--- Dataset records Enclosed Below ---

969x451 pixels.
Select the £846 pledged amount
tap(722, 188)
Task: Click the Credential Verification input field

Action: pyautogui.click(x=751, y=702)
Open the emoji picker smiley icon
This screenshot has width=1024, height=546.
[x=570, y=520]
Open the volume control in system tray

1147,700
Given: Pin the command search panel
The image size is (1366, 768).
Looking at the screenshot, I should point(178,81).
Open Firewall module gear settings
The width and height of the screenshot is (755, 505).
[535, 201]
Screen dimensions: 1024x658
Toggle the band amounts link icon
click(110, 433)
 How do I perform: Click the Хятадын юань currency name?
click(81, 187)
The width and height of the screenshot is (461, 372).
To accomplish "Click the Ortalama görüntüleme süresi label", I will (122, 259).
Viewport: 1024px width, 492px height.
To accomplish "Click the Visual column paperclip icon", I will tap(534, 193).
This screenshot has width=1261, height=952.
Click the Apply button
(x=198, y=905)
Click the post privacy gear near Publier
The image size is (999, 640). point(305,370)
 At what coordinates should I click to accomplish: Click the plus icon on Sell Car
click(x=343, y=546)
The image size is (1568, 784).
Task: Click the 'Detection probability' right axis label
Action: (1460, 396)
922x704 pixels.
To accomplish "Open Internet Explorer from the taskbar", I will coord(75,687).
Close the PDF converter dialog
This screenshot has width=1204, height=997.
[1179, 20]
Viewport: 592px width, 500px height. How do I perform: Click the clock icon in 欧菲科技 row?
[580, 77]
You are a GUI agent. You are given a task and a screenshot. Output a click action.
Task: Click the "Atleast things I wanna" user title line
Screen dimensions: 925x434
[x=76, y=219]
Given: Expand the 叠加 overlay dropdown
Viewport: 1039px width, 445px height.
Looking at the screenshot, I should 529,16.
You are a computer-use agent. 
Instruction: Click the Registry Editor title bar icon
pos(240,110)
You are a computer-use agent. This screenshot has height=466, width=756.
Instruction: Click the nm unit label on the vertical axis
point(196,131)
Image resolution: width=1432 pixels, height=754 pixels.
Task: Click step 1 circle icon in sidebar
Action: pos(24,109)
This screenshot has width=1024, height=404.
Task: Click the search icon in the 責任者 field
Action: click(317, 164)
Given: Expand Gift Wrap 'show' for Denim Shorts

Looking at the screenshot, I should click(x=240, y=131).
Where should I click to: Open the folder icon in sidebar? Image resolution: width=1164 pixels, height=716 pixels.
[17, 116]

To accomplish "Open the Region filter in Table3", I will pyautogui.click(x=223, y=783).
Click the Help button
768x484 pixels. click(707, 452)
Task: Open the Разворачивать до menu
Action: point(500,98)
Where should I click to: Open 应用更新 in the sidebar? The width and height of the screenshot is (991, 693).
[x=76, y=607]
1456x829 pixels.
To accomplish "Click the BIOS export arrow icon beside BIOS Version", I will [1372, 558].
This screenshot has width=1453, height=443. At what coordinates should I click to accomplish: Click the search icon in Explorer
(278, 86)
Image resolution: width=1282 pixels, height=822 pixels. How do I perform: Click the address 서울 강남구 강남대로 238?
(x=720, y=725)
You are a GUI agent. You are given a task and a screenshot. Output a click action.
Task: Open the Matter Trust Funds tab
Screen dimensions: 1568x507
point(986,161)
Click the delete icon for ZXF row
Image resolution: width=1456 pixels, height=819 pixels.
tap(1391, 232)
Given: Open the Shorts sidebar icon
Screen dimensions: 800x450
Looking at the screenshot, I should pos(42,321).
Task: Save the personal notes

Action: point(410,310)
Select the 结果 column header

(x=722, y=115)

--- End of Enclosed Dataset records ---

** Exercise requirements **
Give back exactly the lines above, from the line containing "Open Firewall module gear settings" through the line containing "Viewport: 1024px width, 492px height.", with both end lines and nothing more.

** Answer space **
Open Firewall module gear settings
The width and height of the screenshot is (755, 505).
[535, 201]
Screen dimensions: 1024x658
Toggle the band amounts link icon
click(110, 433)
 How do I perform: Click the Хятадын юань currency name?
click(81, 187)
The width and height of the screenshot is (461, 372).
To accomplish "Click the Ortalama görüntüleme süresi label", I will (122, 259).
Viewport: 1024px width, 492px height.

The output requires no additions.